Yes, cedar does shrink when it dries, a process governed by the wood’s inherent structure. Cedar, particularly common types used in construction like Western Red Cedar or Eastern Red Cedar, is highly valued for its natural resistance to decay and insects due to its low density and the presence of natural oils. Like all wood species, cedar is hygroscopic, meaning it constantly absorbs and releases moisture from the surrounding environment to achieve equilibrium. This fluctuation in moisture content is the direct cause of dimensional change, leading to shrinkage as the wood dries out.
Understanding Wood Moisture and Shrinkage
Wood naturally contains moisture in two forms: free water, which fills the cell cavities, and bound water, which is chemically held within the cell walls. When a tree is first harvested, it has a high moisture content, and the initial drying process involves the evaporation of this free water. During this phase, the wood’s physical dimensions remain largely unchanged.
The Fiber Saturation Point (FSP) is the threshold where all the free water has left the cell cavities, but the cell walls are still saturated with bound water. This point typically occurs when the wood’s moisture content is around 25% to 30%. Shrinkage in wood only begins when the moisture content drops below the FSP, forcing the bound water to leave the cell walls.
As the cell walls lose this bound water, they contract, which is the underlying mechanism of wood shrinkage. The amount of shrinkage is directly proportional to the amount of bound water lost below the FSP. Wood will continue to gain or lose moisture until it reaches its Equilibrium Moisture Content (EMC), which is the moisture level it achieves in balance with the local atmospheric conditions.
How Cedar’s Dimensional Movement Compares
Cedar is known for having a very low shrinkage factor, which is why it is often chosen for exterior applications where stability is paramount. This low shrinkage translates into superior resistance to warping, twisting, and checking compared to many other common softwoods, such as Douglas Fir or Southern Pine.
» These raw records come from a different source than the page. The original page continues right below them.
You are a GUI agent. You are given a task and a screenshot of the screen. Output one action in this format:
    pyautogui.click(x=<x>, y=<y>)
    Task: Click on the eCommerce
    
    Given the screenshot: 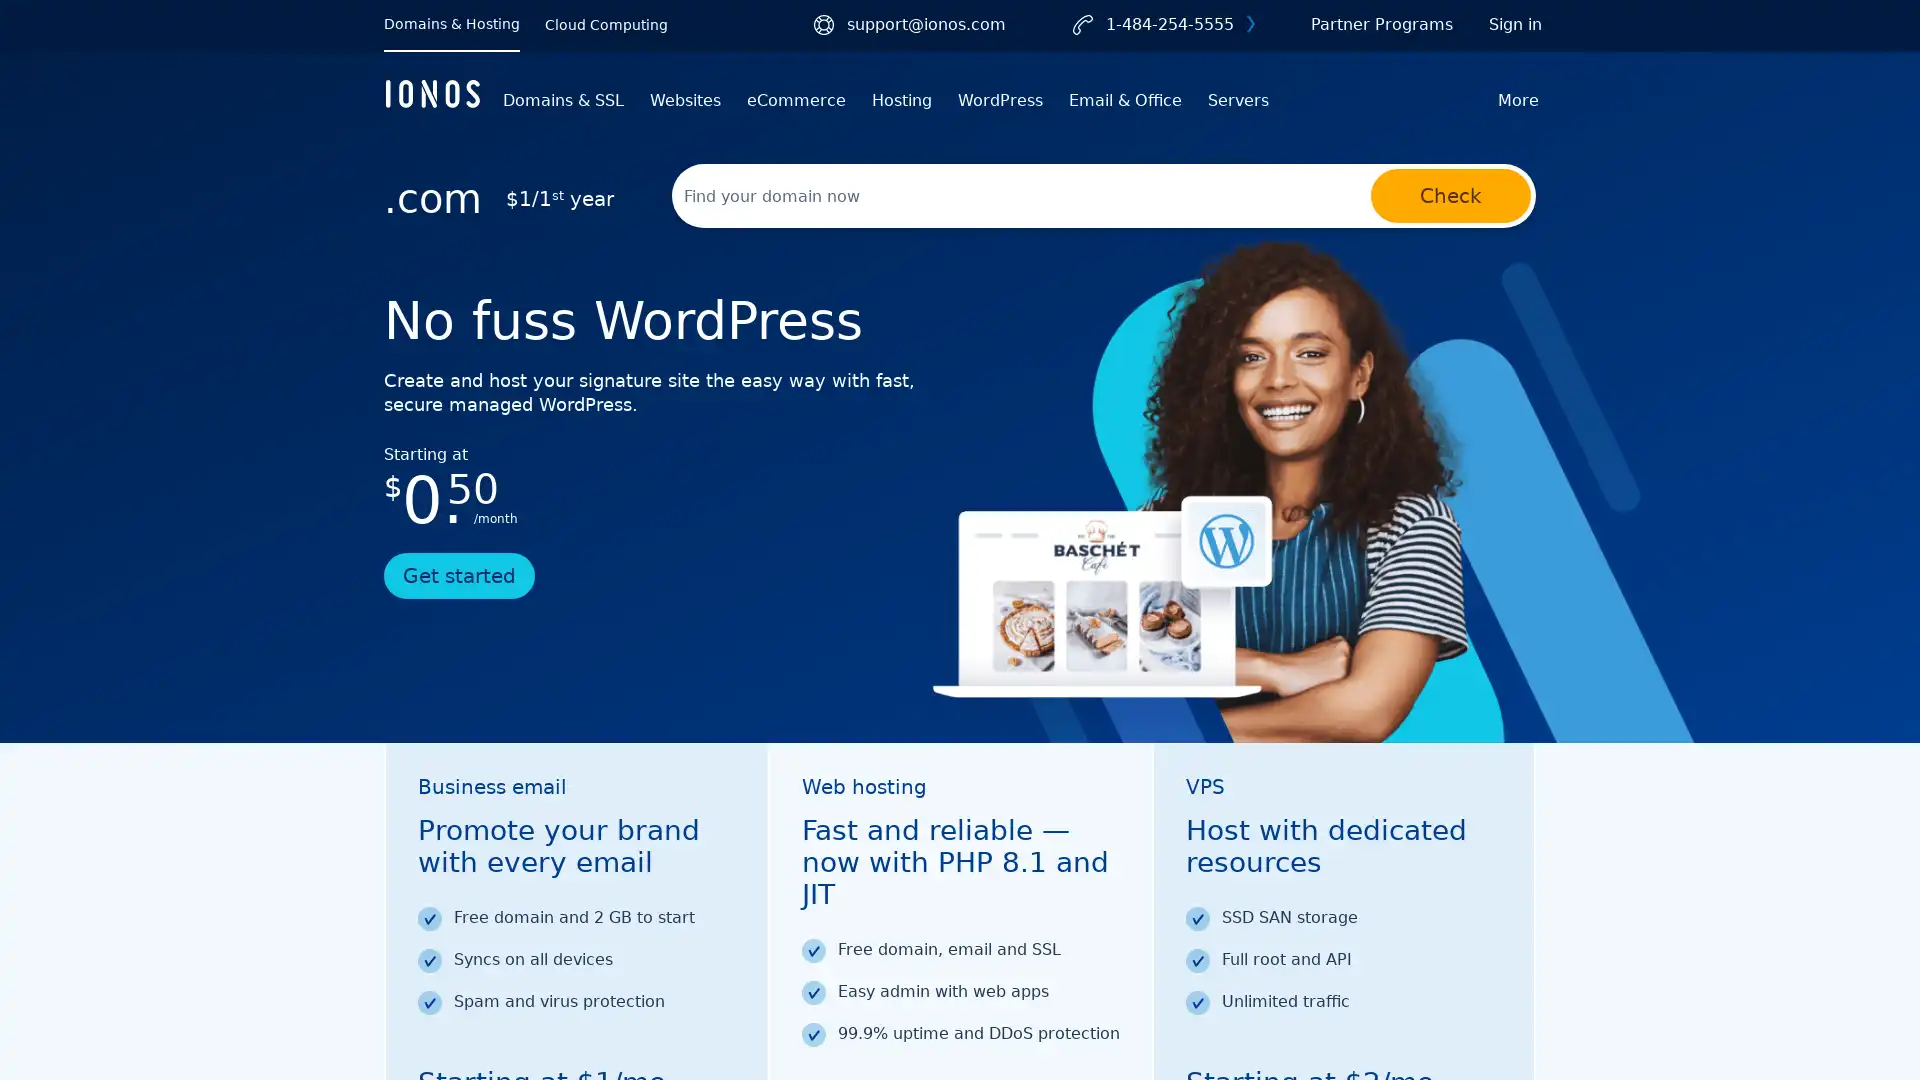 What is the action you would take?
    pyautogui.click(x=782, y=100)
Western Red Cedar, for instance, exhibits a low density, which contributes to its dimensional stability.
The reduction in size is not uniform across the board; it is greatest in the tangential direction, which is parallel to the growth rings, and about half as much in the radial direction, which is across the growth rings. For example, Western Red Cedar has a tangential shrinkage of approximately 5.0% and a radial shrinkage of 2.4% when dried from a green state to an oven-dry state. This uneven movement is what causes wood defects like cupping and warping, making the lower shrinkage factor of cedar a significant advantage.
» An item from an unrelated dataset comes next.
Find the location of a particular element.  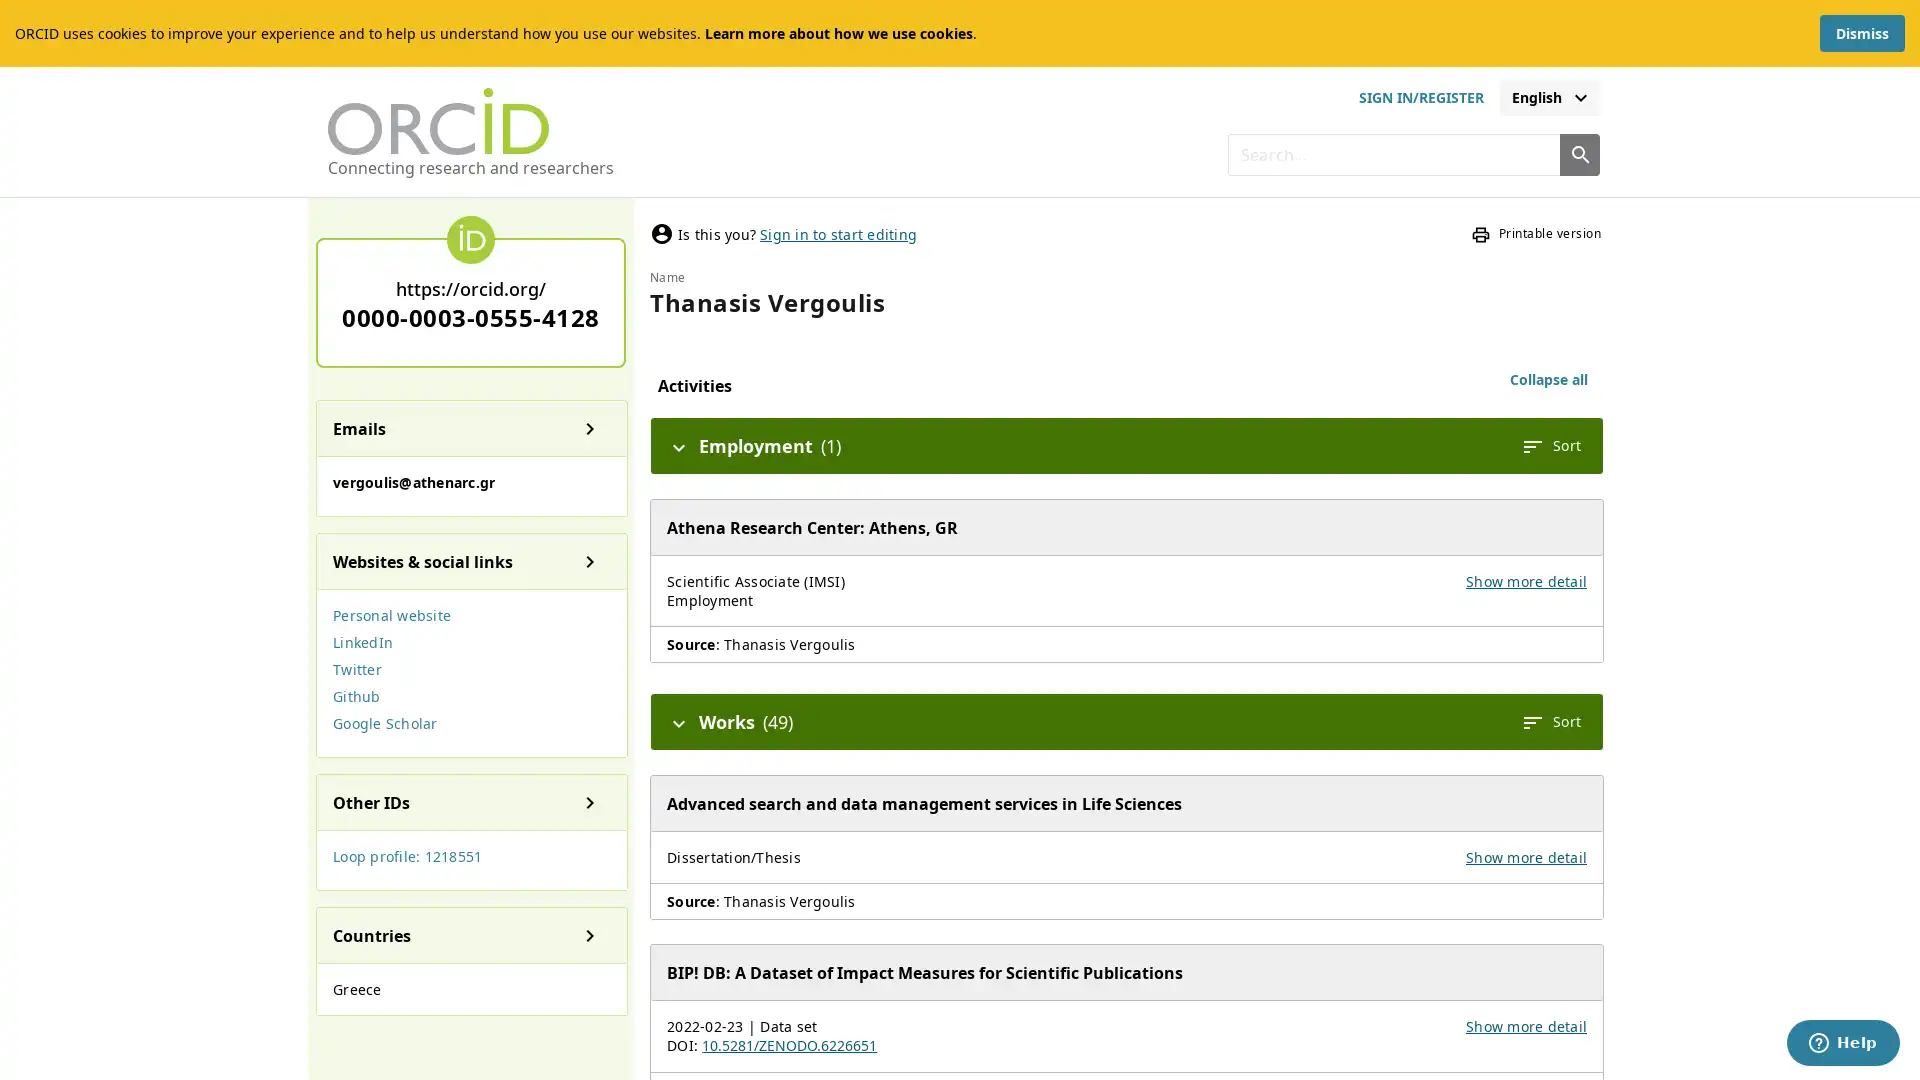

Show more detail is located at coordinates (1525, 1026).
The difference between tangential and radial shrinkage is important because it determines the wood’s stability and tendency to deform. The ratio of tangential to radial shrinkage for Western Red Cedar is relatively low compared to other species, indicating more uniform movement. A board that has been quarter-sawn, where the growth rings are more perpendicular to the face, will experience less width change than a flat-sawn board because radial shrinkage is less than tangential shrinkage.
Preparing and Installing Cedar for Stability
To minimize movement and ensure a successful project, cedar must be dried to a moisture content appropriate for its final environment before installation. This preparation involves either air-drying or kiln-drying the lumber until it approximates the Equilibrium Moisture Content (EMC) it will experience in service. For exterior applications in most parts of the United States, a moisture content of around 12% is often targeted, though the specific number will vary by climate and season.
Failing to use wood that has been properly seasoned to the correct EMC can lead to significant movement after the material is in place. When installing siding or decking, leaving appropriate expansion and contraction gaps between boards is a necessary step to accommodate seasonal moisture changes. For instance, when installing cedar siding, a small gap should be maintained at the butt joints to allow for the inevitable movement that will occur over the life of the material.
Fastener selection is another consideration, as corrosion-resistant materials like stainless steel or hot-dipped galvanized nails must be used to prevent staining of the wood. It is also advised to pre-prime or pre-finish all sides and end cuts of the cedar boards to slow down the rate of moisture exchange. Sealing the end grain is particularly important, as this part of the wood absorbs moisture up to 250 percent faster than the face of the board, helping to stabilize the material and reduce the risk of checking.